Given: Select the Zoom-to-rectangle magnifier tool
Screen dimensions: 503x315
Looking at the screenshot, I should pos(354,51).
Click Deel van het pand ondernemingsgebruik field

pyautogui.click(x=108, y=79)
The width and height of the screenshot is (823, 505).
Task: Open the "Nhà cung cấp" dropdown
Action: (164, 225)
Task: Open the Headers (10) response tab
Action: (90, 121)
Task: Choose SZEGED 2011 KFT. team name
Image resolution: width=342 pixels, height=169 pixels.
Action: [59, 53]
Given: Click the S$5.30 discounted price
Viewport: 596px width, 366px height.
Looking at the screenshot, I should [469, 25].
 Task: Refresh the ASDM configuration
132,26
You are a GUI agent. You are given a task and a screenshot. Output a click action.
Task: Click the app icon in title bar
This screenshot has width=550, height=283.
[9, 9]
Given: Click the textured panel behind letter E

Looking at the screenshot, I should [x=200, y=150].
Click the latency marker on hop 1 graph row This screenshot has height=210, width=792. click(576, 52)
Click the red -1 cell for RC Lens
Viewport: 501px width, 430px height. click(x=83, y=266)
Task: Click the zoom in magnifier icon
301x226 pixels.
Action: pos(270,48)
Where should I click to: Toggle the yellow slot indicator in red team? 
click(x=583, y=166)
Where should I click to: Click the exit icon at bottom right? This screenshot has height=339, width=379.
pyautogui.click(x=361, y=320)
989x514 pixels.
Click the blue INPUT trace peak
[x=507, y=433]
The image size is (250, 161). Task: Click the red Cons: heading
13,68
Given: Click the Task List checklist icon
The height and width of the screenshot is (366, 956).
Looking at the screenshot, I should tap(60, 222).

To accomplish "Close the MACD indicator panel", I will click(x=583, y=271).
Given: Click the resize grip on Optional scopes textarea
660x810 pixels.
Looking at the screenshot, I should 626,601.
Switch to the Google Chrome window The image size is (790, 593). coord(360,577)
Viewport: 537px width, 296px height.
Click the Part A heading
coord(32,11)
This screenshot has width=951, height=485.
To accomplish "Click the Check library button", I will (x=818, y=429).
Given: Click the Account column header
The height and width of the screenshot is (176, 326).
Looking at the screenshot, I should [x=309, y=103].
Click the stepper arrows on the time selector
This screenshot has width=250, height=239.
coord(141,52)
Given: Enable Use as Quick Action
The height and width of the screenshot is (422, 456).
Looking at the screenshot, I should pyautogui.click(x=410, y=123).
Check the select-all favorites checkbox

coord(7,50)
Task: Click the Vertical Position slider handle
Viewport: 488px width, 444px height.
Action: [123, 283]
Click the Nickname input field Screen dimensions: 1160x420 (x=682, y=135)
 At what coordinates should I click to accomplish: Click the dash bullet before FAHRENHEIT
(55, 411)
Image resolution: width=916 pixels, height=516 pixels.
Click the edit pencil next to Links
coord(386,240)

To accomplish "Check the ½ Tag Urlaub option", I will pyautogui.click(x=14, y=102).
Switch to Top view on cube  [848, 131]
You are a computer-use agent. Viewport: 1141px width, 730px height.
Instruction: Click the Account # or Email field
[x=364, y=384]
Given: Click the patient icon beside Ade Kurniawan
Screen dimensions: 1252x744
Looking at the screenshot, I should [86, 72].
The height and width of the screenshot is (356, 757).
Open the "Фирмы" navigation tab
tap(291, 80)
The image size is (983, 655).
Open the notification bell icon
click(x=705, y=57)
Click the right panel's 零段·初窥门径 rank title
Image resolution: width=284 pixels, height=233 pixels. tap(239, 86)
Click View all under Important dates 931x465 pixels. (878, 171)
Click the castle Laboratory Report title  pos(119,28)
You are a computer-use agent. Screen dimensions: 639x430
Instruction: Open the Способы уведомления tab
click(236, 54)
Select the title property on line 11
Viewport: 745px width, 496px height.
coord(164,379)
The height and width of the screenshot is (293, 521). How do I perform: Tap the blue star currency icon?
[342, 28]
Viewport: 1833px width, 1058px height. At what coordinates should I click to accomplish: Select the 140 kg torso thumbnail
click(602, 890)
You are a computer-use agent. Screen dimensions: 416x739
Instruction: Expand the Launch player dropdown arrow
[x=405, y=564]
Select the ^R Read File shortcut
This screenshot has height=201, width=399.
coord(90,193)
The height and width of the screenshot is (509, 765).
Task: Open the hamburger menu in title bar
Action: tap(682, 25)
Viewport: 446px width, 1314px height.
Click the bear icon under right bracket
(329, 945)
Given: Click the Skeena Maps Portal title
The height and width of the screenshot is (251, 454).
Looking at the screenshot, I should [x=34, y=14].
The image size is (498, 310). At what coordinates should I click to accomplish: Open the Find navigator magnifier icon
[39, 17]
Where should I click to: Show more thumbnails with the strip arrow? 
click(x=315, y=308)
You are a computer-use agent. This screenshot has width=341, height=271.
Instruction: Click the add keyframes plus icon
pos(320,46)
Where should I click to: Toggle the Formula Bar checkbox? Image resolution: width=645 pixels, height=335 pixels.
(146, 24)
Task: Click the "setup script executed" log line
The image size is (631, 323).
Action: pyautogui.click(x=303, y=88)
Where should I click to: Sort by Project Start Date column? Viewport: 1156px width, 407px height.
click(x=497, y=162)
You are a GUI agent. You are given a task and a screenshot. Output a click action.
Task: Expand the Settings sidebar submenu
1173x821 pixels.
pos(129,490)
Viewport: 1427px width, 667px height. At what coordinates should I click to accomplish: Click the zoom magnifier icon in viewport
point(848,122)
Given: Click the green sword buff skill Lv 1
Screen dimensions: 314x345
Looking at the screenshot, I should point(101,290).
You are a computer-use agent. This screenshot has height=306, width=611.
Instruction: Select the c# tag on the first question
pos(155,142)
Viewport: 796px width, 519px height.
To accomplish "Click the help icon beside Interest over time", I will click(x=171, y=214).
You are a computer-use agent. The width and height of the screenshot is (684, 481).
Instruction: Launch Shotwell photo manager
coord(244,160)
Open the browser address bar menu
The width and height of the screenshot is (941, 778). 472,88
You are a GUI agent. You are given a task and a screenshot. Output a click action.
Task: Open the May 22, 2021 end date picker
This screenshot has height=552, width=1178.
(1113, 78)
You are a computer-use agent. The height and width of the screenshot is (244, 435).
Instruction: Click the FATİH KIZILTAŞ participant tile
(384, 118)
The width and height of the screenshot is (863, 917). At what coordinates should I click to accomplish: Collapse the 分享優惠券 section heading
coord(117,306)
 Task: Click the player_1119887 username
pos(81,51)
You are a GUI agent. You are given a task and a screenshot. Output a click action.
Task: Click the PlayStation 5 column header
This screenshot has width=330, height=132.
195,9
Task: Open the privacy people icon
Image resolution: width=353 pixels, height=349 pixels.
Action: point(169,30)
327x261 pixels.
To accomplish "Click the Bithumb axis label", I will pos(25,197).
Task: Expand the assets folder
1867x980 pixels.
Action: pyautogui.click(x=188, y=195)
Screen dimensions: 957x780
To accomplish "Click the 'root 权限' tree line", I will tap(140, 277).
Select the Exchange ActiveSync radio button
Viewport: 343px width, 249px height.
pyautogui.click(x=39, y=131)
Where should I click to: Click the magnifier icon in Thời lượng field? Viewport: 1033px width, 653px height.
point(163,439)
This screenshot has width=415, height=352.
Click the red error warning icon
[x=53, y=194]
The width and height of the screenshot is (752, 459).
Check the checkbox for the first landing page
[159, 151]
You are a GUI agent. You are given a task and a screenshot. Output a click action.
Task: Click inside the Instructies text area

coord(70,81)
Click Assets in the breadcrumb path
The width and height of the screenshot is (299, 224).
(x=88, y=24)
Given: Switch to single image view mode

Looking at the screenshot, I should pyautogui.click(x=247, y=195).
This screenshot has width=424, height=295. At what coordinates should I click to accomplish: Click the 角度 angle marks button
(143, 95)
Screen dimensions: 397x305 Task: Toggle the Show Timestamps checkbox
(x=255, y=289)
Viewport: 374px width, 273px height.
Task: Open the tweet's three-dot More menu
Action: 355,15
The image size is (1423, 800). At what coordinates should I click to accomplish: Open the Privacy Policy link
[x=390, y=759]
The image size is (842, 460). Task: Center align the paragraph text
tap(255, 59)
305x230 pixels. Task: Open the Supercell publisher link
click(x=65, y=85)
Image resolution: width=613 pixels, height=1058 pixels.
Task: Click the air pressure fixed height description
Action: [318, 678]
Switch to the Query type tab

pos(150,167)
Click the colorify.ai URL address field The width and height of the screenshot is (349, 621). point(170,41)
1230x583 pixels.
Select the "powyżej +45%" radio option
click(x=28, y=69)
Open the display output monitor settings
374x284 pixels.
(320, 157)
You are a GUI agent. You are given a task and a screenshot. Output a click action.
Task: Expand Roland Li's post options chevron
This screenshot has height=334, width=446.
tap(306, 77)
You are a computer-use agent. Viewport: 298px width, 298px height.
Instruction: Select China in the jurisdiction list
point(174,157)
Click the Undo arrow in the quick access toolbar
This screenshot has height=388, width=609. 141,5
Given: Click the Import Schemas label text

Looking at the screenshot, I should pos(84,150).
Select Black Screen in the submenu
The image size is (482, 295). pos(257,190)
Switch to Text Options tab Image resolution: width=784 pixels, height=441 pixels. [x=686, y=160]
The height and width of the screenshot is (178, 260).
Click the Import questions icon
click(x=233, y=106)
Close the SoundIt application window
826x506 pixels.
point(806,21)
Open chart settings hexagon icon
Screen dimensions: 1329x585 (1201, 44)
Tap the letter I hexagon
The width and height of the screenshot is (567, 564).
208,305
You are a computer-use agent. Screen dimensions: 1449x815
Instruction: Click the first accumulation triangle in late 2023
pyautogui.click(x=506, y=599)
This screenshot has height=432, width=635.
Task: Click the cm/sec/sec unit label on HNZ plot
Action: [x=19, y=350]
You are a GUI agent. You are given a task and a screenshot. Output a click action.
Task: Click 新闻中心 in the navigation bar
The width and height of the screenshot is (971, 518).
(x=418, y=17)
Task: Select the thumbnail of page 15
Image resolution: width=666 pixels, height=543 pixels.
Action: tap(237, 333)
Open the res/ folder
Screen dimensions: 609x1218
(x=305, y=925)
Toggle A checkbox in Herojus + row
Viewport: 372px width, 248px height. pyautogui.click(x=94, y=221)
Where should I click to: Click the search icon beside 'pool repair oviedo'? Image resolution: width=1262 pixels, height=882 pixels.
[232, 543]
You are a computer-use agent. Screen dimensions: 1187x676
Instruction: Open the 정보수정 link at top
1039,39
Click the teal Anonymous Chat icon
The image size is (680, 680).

● ● ●

- [EXERCISE GOAL]: Could you retype exactly the lines above, starting at the line that contains "Image resolution: width=342" and ending at the line that contains "Task: Click the app icon in title bar", and nothing more?

- [WRITTEN RESPONSE]:
Image resolution: width=342 pixels, height=169 pixels.
Action: [59, 53]
Given: Click the S$5.30 discounted price
Viewport: 596px width, 366px height.
Looking at the screenshot, I should [469, 25].
 Task: Refresh the ASDM configuration
132,26
You are a GUI agent. You are given a task and a screenshot. Output a click action.
Task: Click the app icon in title bar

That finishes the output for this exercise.